In professional settings, chord values are used to set out curved walls, lane geometry, pipe bends, tank segments, circular facades, and machine components. Even in digital workflows like CAD, BIM, and CNC toolpath planning, chord approximations can control smoothness and tolerance. For students, this topic builds core fluency between geometry and trigonometry. For professionals, it reduces mistakes and improves repeatability in layout and quality control.
Core Formula You Need
The standard equation for chord length is:
c = 2r sin(θ/2)
- c = chord length
- r = circle radius
- θ = central angle in radians
If your angle is in degrees, convert first:
θ radians = θ degrees × π / 180
That conversion is where many errors happen in spreadsheets and calculators. If the sine function in your tool expects radians and you enter degrees directly, the result will be wrong. Always confirm angle mode.
Why the Formula Works
Draw two radii from the center of the circle to the chord endpoints. You now have an isosceles triangle with side lengths r and r, and base c. If you split the triangle down the middle, you create two right triangles. Each has hypotenuse r, opposite side c/2, and angle θ/2 at the center. By sine definition:
sin(θ/2) = (c/2) / r, so c = 2r sin(θ/2).
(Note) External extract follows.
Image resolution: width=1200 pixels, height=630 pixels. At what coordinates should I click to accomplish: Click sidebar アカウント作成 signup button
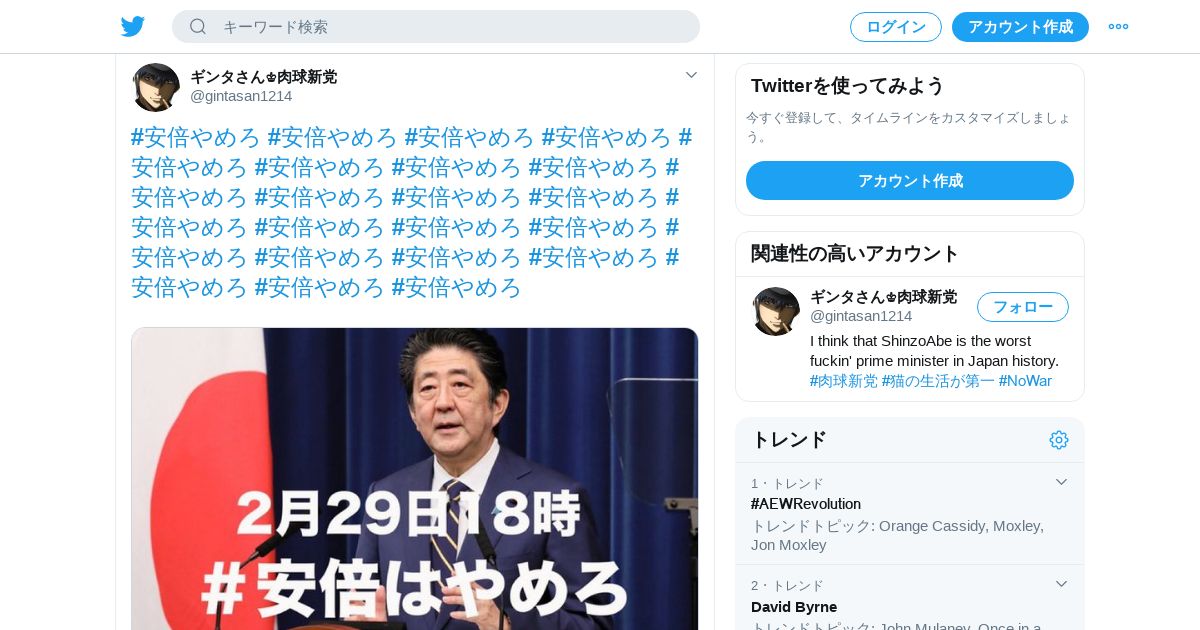click(x=910, y=181)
This geometric derivation is compact, robust, and easy to visualize. Because it comes directly from right-triangle trigonometry, it is numerically stable for most normal geometry tasks.
Step by Step Workflow
- Measure or define radius r.
- Record the central angle θ.
- If needed, convert θ to radians.
- Compute sin(θ/2).
- Multiply by 2r.
- Round based on tolerance requirements.
Example: radius = 10 m, angle = 60°. Convert angle: 60 × π/180 = 1.0472 rad. Half-angle: 0.5236 rad. sin(0.5236) = 0.5. Chord = 2 × 10 × 0.5 = 10 m.
Common Companion Quantities
In real projects, chord length is often paired with arc length and sagitta.
- Arc length: s = rθ
- Sagitta (rise): h = r(1 – cos(θ/2))
- Diameter: d = 2r
These values together help with fabrication checks. For example, if you know the chord and sagitta, you can mark curve points in the field with string lines and templates. If you know arc and chord, you can estimate curve tightness and verify if a segment was bent correctly.
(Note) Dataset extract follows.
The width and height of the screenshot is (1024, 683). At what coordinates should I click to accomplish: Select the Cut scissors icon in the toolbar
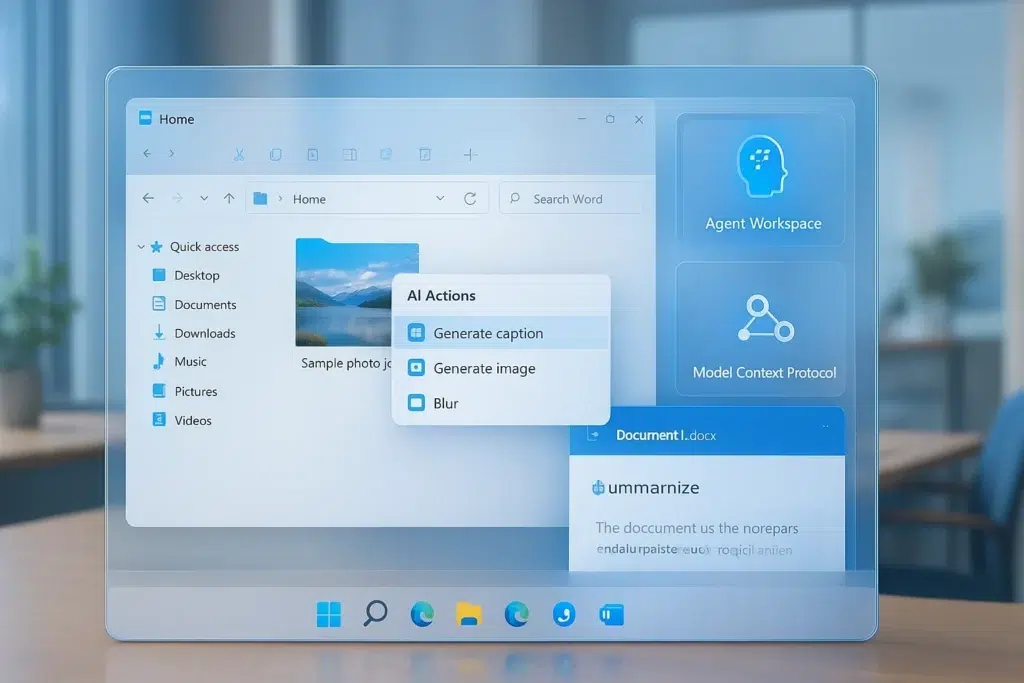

Comparison Table: Exact Chord vs Arc Length Ratio by Angle (r = 1)
| Central Angle (deg) | Chord c = 2sin(θ/2) | Arc s = θ (rad) | Arc minus Chord | Difference % of Arc |
|---|---|---|---|---|
| 10 | 0.1743 | 0.1745 | 0.0002 | 0.13% |
| 30 | 0.5176 | 0.5236 | 0.0060 | 1.14% |
| 60 | 1.0000 | 1.0472 | 0.0472 | 4.51% |
| 90 | 1.4142 | 1.5708 | 0.1566 | 9.97% |
| 120 | 1.7321 | 2.0944 | 0.3623 | 17.30% |
| 150 | 1.9319 | 2.6180 | 0.6861 | 26.21% |
| 180 | 2.0000 | 3.1416 | 1.1416 | 36.34% |
These values are mathematically exact from standard trigonometric formulas and show an important trend: for small angles, arc and chord are close. As angle increases, the difference grows quickly. This is why polygon approximations are excellent for tiny segments but less accurate for larger angular spans.
Engineering Interpretation and Practical Thresholds
When teams approximate arcs by straight segments, they should know acceptable angular increments. For high-precision work, smaller central angles reduce geometric deviation. In CNC pathing and civil layout, this can impact fit-up, as-built compliance, and surface finish. In architecture, larger chords can produce visibly faceted curves unless segment count is increased.
A practical rule: if your angular step is under 10 degrees, chord and arc differ by about 0.13% of arc length at radius-normalized scale. For many conceptual models this is fine, but in precision fabrication, that can still exceed tolerance depending on scale.
Second Comparison Table: Chord Length by Radius and Angle
| Radius | Angle | Chord Length | Sagitta | Arc Length |
|---|---|---|---|---|
| 5 m | 30° | 2.588 m | 0.170 m | 2.618 m |
| 5 m | 90° | 7.071 m | 1.464 m | 7.854 m |
| 10 m | 45° | 7.654 m | 0.761 m | 7.854 m |
| 10 m | 120° | 17.321 m | 5.000 m | 20.944 m |
| 25 m | 20° | 8.682 m | 0.380 m | 8.727 m |
| 25 m | 150° | 48.296 m | 18.529 m | 65.450 m |
This table highlights scale behavior: chord length scales linearly with radius. Double the radius at fixed angle and the chord doubles. Also note how sagitta increases strongly at larger angles, which affects offset control in field settings.
Common Mistakes and How to Prevent Them
- Wrong angle mode: Using degrees in a radian-based sine function.
- Diameter used as radius: Accidentally using d instead of r doubles the result.
- Half-angle skipped: Formula needs sin(θ/2), not sin(θ).
- Unit mismatch: Radius in mm while output expected in meters.
- Premature rounding: Keep extra precision internally, round at final step.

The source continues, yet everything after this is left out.